Reproduce the following items verbatim, from the line with "The height and width of the screenshot is (1050, 1464)." up to and including the line with "Action: click(x=78, y=85)".
|---|
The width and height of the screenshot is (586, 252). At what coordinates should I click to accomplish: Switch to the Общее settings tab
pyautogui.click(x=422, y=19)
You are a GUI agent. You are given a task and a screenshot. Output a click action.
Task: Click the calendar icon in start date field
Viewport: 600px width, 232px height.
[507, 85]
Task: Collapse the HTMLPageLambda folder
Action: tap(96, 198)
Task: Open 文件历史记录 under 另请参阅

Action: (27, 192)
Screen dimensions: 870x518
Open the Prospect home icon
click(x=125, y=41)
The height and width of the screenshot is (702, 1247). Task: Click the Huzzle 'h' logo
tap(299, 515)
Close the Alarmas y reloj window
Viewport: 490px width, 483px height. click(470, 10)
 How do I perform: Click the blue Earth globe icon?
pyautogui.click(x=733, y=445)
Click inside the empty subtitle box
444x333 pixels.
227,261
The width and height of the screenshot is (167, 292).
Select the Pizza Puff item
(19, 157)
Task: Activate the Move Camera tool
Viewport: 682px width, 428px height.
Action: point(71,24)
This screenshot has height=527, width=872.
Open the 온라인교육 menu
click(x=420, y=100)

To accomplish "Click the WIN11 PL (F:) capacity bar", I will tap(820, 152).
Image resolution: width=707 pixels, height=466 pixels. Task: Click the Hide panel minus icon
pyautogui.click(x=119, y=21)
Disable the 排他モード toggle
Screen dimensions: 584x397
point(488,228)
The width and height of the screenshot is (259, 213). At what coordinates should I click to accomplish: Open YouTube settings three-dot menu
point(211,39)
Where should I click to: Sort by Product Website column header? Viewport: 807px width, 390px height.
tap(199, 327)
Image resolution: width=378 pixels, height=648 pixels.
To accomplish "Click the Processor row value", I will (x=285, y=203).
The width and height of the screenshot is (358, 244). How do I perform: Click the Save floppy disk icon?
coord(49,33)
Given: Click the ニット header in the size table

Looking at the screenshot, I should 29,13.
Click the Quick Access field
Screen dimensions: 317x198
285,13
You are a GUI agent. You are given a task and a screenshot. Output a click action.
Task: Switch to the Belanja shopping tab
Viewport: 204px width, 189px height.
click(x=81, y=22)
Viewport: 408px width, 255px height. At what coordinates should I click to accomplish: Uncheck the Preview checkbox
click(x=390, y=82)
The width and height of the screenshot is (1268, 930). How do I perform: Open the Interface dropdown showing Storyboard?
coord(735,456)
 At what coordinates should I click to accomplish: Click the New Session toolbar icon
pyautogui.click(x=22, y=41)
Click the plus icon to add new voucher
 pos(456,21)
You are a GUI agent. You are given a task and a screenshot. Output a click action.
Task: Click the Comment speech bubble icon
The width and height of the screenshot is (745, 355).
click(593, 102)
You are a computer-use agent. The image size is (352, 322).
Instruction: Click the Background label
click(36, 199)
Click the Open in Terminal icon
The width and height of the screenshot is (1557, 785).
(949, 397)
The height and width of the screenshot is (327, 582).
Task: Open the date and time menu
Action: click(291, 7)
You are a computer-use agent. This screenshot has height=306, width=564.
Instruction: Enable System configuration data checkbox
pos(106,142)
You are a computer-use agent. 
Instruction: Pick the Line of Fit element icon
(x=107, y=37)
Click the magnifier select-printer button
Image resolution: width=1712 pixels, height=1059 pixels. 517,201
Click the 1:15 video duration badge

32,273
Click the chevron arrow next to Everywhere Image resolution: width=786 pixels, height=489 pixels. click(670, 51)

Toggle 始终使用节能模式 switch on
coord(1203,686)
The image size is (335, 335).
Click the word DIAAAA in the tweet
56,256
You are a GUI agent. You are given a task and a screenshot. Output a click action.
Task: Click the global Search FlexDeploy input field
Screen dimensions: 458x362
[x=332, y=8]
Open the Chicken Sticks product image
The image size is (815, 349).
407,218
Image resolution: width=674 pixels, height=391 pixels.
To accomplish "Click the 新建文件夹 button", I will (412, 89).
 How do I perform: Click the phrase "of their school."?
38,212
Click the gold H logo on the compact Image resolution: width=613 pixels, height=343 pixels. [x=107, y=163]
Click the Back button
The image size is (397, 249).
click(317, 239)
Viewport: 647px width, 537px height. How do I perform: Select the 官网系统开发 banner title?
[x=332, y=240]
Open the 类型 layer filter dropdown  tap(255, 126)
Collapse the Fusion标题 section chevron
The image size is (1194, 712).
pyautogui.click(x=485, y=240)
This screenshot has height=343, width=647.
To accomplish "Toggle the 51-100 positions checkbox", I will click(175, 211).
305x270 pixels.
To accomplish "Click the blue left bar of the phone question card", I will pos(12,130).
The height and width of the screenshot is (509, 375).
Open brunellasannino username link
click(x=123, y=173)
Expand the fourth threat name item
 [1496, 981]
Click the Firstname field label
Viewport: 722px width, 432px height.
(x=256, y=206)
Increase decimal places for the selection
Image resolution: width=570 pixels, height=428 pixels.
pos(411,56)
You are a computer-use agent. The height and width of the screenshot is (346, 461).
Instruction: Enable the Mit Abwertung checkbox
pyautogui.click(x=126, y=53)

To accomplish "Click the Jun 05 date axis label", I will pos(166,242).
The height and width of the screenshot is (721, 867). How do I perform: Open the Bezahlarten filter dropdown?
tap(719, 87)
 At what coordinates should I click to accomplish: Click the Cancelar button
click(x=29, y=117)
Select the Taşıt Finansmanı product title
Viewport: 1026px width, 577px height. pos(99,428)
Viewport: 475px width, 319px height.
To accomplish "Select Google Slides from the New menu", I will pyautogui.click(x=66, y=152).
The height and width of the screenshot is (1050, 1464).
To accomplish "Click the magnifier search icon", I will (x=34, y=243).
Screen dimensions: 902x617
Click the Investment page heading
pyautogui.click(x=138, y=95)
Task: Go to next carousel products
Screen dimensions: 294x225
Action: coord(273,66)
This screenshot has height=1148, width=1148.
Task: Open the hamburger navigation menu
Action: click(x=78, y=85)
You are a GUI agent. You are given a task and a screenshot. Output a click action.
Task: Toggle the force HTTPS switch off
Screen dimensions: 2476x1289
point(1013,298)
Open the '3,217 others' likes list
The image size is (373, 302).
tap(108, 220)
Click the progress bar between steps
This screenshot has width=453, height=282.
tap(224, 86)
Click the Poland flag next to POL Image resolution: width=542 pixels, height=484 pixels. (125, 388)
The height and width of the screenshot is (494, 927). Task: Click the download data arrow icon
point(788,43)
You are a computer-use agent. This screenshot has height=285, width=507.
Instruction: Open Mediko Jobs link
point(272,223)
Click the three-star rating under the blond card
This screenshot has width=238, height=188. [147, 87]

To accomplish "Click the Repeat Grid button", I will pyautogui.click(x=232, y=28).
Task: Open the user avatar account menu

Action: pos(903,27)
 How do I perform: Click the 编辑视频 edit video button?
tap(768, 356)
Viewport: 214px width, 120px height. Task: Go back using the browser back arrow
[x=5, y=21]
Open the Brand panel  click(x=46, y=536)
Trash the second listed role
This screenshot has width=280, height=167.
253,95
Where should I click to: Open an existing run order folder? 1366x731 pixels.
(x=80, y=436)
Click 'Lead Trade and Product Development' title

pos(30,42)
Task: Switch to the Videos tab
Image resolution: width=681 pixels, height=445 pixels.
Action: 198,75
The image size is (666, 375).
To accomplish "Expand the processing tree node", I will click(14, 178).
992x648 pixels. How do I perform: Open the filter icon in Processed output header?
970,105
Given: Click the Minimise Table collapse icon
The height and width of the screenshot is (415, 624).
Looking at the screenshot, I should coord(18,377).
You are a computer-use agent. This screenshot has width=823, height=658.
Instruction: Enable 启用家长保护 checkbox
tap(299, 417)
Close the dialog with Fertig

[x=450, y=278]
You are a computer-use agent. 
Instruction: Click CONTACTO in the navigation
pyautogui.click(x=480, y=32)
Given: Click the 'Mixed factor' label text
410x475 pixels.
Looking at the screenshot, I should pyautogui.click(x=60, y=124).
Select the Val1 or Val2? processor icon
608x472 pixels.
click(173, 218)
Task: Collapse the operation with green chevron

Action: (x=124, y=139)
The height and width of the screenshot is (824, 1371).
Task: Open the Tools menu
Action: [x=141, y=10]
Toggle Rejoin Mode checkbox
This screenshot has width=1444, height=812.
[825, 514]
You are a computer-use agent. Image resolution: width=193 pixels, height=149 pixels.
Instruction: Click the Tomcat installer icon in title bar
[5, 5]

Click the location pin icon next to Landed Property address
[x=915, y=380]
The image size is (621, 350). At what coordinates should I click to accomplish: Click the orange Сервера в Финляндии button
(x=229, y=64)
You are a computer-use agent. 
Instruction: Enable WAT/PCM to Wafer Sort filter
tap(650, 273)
|---|
Solution for this exercise:
The height and width of the screenshot is (1050, 1464).
To accomplish "Click the magnifier search icon", I will (x=34, y=243).
Screen dimensions: 902x617
Click the Investment page heading
pyautogui.click(x=138, y=95)
Task: Go to next carousel products
Screen dimensions: 294x225
Action: coord(273,66)
This screenshot has height=1148, width=1148.
Task: Open the hamburger navigation menu
Action: click(x=78, y=85)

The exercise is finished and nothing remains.